The researchers determined primary outcome to be degree of disability (mRS range, 0-6; lower scores indicating less disability) at 3 months, analyzed with the common odds ratio (cOR) to detect ordinal shift in the distribution of disability over the range of the mRS; secondary outcomes included functional independence at 3 months, mortality by 3 months, and symptomatic hemorrhagic transformation.
Among 1287 patients (endovascular thrombectomy and medical therapy [n=634]; medical therapy alone [n=653]) enrolled in the 5 trials, time from symptom onset to randomization was 196 minutes. Among the endovascular group, symptom onset to arterial puncture was 238 minutes and symptom onset to reperfusion was 286 minutes. At 90 days, the mean mRS score was 2.9 in the endovascular group and 3.6 in the medical therapy group.
The odds of better disability outcomes at 90 days (mRS scale distribution) with the endovascular group declined with longer time from symptom onset to arterial puncture: cOR at 3 hours, 2.79, absolute risk difference (ARD) for lower disability scores, 39.2%; cOR at 6 hours, 1.98, ARD, 30.2%; cOR at 8 hours, 1.57, ARD, 15.7%; retaining statistical significance through 7 hours and 18 minutes.
Among 390 patients who achieved substantial reperfusion with endovascular thrombectomy, each 1-hour delay to reperfusion was associated with a less-favorable degree of disability and less functional independence, but no change in mortality.
“It is important for primary care providers to educate their patients about the key importance of time to treatment to outcome,” Dr Saver said. “The public should know to activate the 911 system as soon as possible when they detect stroke symptoms in themselves or friends, family, and coworkers.
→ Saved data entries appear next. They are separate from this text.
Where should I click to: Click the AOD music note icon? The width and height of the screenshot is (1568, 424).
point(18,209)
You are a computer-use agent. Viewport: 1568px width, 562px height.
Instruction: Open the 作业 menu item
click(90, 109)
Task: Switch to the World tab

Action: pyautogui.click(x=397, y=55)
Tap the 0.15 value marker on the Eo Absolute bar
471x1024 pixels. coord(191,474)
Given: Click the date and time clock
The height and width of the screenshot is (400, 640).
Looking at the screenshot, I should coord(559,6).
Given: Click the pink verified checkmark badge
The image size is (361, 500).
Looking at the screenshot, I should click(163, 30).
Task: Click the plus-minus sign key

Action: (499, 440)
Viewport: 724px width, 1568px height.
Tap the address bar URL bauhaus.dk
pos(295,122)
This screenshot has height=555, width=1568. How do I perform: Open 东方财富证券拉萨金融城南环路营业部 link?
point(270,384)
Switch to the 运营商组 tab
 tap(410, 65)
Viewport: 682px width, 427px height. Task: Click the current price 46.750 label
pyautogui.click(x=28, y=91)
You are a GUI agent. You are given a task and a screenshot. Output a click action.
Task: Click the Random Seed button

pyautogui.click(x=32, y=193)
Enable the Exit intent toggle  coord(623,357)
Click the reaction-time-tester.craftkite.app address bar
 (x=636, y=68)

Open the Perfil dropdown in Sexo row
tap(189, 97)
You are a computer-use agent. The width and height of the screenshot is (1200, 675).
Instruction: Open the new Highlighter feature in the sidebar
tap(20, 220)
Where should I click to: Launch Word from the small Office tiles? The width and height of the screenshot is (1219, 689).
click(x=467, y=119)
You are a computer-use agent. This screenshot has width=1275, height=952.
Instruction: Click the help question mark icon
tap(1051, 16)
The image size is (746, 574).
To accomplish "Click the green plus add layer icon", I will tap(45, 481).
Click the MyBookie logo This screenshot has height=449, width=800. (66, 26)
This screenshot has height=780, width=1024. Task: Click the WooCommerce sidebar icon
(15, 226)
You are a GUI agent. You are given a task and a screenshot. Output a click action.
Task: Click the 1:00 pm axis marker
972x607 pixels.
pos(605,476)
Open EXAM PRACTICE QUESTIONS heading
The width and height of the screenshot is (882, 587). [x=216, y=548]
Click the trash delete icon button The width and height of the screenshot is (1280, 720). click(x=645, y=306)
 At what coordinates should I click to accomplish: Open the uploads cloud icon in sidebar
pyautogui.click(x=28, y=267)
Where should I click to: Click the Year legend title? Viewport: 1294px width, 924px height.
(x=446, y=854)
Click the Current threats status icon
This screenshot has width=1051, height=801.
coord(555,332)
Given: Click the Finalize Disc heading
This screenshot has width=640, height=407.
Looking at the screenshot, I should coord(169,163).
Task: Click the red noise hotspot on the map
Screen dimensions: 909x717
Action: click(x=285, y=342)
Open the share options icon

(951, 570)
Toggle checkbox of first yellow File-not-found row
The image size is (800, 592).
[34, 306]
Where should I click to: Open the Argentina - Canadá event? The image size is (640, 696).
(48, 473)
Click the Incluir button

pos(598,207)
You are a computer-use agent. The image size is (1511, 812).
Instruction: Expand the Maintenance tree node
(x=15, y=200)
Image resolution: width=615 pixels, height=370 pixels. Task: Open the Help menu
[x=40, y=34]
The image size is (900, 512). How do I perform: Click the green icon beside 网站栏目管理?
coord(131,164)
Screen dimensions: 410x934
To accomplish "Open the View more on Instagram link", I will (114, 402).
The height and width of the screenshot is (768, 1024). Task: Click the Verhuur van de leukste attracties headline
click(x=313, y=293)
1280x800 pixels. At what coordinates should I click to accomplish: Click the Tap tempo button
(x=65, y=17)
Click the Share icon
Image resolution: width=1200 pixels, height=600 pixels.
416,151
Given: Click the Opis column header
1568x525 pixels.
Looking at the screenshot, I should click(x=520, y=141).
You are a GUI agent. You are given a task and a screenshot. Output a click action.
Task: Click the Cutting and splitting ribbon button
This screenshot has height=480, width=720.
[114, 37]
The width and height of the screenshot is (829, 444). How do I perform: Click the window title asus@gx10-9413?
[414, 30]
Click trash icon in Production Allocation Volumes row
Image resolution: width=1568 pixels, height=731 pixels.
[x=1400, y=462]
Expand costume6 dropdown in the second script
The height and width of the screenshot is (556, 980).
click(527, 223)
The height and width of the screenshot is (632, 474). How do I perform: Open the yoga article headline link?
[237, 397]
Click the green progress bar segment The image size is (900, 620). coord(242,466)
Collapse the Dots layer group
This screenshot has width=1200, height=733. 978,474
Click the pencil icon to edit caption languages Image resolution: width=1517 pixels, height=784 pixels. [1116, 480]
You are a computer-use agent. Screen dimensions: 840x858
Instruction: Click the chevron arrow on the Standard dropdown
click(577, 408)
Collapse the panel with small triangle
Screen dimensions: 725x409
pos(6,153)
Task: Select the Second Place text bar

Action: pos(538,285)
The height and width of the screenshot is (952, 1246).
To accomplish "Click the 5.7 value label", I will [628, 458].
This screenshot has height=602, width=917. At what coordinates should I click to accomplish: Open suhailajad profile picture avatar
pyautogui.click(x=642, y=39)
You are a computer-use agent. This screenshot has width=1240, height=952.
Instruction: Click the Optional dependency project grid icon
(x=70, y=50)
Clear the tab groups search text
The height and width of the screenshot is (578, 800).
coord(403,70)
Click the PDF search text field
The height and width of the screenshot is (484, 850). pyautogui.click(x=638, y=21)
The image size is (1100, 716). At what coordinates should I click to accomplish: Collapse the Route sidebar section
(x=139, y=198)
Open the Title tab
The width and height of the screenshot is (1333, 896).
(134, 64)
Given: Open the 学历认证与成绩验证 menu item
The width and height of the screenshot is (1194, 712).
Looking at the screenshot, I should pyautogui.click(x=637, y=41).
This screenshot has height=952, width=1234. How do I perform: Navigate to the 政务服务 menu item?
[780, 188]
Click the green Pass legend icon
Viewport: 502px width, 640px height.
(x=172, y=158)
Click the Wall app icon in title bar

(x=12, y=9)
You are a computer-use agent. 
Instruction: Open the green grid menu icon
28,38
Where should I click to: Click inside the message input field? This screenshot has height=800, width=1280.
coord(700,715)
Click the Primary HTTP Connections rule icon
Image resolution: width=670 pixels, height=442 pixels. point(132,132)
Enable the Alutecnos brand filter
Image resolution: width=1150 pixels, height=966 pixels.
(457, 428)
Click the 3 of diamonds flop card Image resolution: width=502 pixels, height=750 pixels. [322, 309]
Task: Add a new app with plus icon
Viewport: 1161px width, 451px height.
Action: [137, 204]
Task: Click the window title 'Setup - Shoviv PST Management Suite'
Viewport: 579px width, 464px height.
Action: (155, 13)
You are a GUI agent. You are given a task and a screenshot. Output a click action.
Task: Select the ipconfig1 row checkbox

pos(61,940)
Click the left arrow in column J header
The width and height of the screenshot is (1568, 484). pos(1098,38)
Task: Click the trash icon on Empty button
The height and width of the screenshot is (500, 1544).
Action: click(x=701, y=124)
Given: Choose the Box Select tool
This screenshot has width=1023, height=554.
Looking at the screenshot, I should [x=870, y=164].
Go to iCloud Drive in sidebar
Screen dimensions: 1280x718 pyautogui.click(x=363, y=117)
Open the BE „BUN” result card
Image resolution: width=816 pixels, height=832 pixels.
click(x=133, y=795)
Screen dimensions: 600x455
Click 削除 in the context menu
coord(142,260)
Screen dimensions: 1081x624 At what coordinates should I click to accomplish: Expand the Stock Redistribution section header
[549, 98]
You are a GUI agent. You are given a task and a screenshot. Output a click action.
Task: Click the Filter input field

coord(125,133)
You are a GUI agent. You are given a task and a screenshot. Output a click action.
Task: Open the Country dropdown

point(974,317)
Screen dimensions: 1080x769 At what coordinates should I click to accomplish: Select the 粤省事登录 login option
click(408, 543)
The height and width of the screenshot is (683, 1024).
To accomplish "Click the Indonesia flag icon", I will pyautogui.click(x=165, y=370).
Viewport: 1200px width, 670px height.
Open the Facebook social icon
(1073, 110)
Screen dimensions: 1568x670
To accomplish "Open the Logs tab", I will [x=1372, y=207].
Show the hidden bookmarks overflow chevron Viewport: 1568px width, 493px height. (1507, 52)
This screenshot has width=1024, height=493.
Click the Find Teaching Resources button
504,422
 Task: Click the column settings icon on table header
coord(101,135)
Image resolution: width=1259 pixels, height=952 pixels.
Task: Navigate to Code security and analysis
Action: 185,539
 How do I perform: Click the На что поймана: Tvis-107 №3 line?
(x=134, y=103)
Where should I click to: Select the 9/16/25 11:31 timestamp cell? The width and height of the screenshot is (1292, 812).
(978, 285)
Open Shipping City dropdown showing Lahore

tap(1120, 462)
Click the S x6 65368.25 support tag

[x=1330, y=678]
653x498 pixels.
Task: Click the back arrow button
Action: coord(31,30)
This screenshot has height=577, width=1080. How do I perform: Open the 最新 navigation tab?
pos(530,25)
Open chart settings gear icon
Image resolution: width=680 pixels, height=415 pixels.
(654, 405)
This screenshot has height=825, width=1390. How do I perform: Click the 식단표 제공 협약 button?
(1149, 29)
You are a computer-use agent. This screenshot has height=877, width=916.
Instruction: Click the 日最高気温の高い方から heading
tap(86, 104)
The American Heart/Stroke Association recommends educating patients using to remember: FAST (F—face drooping, A—arm drift, or S—speech difficult, T—time to call 911).”
He said further trials are under way to determine if special brain imaging can identify some late-presenting patients, between 7 and 24 hours after onset, who will still benefit from clot-retrieval therapy.
—Mike Bederka
Reference:
Saver JL, Goyal M, van der Lugt A, et al; HERMES Collaborators. Time to treatment with endovascular thrombectomy and outcomes from ischemic stroke: a meta-analysis. JAMA. 2016 Sep 27;316(12):1279-1288. doi:10.1001/jama.2016.13647.